By default, Minitab displays the smallest tree with an R2 value
that is within one standard error of the maximum R2 value.
Right-click the tree diagram to perform the following interactions:
- Highlight the 5 nodes with the
least variation from the fitted value for the node. These nodes are the optimal
nodes.
- Highlight the 5 nodes with the
highest means or medians, depending on the criterion for the tree.

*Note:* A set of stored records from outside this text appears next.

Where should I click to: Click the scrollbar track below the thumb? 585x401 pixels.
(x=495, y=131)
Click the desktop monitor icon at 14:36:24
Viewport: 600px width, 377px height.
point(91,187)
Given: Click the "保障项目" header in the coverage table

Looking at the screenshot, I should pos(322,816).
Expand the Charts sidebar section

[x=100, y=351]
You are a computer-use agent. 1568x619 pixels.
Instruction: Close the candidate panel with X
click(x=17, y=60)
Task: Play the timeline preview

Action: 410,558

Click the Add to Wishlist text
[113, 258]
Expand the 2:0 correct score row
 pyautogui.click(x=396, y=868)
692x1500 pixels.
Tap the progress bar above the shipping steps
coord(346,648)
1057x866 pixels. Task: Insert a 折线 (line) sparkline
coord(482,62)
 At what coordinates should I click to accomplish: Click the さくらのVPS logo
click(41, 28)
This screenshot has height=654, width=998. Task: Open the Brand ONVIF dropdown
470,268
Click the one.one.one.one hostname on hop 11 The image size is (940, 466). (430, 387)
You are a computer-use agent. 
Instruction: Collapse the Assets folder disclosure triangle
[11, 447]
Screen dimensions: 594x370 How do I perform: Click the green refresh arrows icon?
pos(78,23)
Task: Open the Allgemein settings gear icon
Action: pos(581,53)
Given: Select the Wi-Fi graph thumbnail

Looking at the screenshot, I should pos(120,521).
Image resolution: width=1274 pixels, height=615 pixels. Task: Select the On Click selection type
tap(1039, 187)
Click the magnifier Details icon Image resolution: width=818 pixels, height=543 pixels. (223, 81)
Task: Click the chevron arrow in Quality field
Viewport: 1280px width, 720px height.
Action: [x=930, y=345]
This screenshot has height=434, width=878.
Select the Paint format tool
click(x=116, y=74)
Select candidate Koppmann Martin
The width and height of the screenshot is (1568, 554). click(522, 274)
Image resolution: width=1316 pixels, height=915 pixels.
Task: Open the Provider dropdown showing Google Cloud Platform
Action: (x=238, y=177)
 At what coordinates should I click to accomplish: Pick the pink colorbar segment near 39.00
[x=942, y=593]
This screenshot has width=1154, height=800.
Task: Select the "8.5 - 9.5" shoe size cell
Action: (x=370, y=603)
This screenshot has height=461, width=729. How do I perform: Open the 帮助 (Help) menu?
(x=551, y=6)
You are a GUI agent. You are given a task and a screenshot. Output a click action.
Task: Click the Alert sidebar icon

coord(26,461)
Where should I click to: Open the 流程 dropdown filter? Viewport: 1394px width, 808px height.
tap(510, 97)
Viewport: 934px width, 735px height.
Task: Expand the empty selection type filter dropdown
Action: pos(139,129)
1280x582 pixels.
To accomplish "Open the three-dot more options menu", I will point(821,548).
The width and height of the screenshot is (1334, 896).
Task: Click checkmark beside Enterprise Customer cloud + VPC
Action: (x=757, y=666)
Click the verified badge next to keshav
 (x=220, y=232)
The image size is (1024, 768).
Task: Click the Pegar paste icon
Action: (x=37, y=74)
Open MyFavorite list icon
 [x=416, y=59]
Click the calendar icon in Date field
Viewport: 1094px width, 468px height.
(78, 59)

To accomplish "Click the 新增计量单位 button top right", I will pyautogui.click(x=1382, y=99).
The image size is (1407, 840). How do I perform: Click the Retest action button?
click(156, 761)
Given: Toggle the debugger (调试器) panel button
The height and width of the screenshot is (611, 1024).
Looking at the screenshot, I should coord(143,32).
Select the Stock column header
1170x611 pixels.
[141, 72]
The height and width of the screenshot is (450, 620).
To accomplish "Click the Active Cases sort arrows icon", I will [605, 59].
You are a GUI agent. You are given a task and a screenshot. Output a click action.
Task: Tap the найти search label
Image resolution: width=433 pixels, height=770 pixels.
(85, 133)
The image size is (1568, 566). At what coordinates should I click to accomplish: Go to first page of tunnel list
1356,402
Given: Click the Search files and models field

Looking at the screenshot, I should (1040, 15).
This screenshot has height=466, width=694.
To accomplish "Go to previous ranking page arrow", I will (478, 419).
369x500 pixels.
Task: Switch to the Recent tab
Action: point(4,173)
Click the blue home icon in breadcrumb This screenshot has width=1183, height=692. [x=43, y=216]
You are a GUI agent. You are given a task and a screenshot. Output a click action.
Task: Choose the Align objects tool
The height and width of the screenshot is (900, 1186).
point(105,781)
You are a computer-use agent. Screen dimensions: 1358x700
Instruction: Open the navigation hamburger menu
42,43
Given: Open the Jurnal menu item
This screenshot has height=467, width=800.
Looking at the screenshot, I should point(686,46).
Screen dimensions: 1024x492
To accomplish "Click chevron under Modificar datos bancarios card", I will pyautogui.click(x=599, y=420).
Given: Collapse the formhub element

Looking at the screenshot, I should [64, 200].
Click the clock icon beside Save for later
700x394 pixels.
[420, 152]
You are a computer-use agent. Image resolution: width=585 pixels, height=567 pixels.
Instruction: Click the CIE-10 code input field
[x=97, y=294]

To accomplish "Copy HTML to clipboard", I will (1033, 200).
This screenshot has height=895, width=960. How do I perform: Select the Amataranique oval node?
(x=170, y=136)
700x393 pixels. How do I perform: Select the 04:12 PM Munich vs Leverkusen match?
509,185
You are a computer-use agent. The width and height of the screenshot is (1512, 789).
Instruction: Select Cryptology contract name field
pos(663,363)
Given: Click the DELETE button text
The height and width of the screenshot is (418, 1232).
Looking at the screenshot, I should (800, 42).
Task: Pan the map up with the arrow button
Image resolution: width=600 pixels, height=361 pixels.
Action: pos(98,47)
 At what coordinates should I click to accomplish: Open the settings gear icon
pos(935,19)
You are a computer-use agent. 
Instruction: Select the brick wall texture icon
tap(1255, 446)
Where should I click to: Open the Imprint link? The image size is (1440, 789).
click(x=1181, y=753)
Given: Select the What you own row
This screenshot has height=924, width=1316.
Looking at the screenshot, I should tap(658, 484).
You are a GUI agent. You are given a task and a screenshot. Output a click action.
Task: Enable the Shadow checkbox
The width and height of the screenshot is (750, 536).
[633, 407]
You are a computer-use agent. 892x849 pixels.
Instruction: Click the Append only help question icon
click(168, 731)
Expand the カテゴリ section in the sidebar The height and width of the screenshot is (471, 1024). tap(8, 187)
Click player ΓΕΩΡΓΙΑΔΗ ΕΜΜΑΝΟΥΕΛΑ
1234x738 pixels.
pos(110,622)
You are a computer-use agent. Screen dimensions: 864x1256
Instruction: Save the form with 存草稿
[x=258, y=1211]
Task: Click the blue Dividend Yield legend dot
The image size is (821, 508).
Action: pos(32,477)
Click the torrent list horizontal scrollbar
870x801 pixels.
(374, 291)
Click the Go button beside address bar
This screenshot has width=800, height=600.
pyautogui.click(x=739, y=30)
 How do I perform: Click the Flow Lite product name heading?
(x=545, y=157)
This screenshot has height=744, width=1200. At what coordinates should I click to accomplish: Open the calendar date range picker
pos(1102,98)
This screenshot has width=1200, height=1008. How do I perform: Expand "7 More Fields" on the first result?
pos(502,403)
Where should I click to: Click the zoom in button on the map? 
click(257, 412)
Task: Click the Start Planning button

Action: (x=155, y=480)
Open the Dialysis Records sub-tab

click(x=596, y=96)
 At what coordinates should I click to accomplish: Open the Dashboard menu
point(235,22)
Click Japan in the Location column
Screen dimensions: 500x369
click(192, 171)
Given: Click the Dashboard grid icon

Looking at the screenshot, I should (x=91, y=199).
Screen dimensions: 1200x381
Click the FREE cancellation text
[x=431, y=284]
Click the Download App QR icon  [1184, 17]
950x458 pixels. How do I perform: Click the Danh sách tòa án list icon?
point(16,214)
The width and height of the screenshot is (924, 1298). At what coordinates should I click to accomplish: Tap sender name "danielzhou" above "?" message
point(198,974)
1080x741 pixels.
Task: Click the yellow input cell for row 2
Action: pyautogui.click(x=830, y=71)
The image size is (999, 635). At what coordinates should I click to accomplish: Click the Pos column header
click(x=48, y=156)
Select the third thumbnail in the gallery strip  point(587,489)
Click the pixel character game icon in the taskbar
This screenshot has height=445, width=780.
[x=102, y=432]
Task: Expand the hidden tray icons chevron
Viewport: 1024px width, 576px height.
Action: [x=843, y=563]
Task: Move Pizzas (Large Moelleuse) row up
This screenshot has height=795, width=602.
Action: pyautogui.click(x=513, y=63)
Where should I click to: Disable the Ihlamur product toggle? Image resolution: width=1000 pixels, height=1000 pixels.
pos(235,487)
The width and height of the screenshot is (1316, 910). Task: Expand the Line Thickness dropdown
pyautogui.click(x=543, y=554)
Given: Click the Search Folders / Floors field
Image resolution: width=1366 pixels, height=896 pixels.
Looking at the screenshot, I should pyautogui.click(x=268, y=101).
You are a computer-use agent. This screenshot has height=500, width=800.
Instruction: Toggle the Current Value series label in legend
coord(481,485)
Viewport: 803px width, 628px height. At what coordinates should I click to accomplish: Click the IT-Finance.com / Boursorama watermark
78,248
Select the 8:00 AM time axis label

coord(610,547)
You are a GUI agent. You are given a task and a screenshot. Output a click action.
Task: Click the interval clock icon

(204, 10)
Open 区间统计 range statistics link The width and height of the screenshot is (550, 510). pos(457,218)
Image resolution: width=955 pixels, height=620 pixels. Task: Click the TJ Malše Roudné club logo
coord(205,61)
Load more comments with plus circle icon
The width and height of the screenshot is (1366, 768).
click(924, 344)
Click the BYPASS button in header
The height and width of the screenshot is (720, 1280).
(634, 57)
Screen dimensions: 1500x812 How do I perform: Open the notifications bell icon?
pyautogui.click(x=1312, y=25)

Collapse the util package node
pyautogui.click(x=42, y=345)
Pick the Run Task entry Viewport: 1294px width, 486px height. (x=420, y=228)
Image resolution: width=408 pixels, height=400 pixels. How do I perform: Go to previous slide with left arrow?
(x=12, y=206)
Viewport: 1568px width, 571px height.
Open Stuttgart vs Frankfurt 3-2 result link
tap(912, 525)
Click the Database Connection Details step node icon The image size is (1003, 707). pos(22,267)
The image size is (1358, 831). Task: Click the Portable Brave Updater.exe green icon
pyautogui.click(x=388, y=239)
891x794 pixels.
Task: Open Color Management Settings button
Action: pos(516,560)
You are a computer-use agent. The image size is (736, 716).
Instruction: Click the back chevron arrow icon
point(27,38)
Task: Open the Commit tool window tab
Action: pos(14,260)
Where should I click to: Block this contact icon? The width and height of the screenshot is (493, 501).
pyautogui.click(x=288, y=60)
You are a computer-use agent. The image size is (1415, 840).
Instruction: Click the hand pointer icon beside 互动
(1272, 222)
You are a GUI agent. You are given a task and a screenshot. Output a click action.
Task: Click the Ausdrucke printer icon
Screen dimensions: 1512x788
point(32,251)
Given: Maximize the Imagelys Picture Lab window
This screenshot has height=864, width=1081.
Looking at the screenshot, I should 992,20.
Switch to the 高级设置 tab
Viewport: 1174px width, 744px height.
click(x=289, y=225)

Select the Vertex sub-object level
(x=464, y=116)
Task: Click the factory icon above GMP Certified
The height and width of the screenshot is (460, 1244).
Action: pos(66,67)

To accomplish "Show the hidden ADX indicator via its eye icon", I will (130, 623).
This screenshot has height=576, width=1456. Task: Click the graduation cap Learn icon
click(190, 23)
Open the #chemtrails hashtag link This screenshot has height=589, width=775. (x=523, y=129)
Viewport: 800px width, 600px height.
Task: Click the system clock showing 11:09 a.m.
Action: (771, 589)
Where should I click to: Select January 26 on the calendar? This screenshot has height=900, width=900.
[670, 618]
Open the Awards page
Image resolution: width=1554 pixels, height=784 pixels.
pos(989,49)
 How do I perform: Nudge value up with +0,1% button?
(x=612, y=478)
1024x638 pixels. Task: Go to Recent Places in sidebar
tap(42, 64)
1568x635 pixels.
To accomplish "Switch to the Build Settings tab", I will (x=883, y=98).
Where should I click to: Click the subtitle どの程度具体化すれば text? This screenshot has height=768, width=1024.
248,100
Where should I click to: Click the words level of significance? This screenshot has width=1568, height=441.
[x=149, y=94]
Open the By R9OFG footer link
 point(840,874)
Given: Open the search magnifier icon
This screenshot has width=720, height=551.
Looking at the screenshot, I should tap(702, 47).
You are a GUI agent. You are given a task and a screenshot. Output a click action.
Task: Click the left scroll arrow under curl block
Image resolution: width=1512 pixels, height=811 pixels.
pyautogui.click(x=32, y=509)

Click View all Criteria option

- Highlight the 5 nodes with the
lowest means or medians, depending on the criterion for the tree.
- Copy the values of the
predictors that lead to a node that you select. These values are the node
rules.
- Show the Node Split View. This
view is helpful when you have a large tree and want to see only which variables
split the nodes.
The root node is the top node of the tree and is the only node that does not
have parents. At each node, the data is split into 2 children, depending on the
characteristics of the data. Nodes continue to split until the tree runs out of
data to split. In other words, the terminal nodes cannot be split into further
groupings.
When you validate the performance of the tree with a test data set, the tree
diagram shows cases from the training data set.
Interpretation
Each node contains details on the mean, standard deviation, and count.
- Node ID
- Gives the node or terminal node designation. The terminal node is a
final node that cannot be split further.
- Mean
- The mean is the mean response value of the cases in the node. The
mean is the predicted value for new data that fall in the same node. Terminal
nodes with means that are the most different from the other terminal nodes can
be of special interest because the predictions for cases in those terminal
nodes are the most different. For example, the largest or smallest means can be
of special interest.
- Standard deviation
- The standard deviation is the standard deviation of the response
values in the node. Terminal nodes with smaller standard deviations can be of
special interest because the predictions from these nodes are more precise than
for terminal nodes with larger standard deviations.
- Total Count
- The total count is the number of cases in the node. If the analysis
includes weights, then the count is the total weighted count. Terminal nodes
with many cases can be of special interest because these nodes typically
represent more common cases.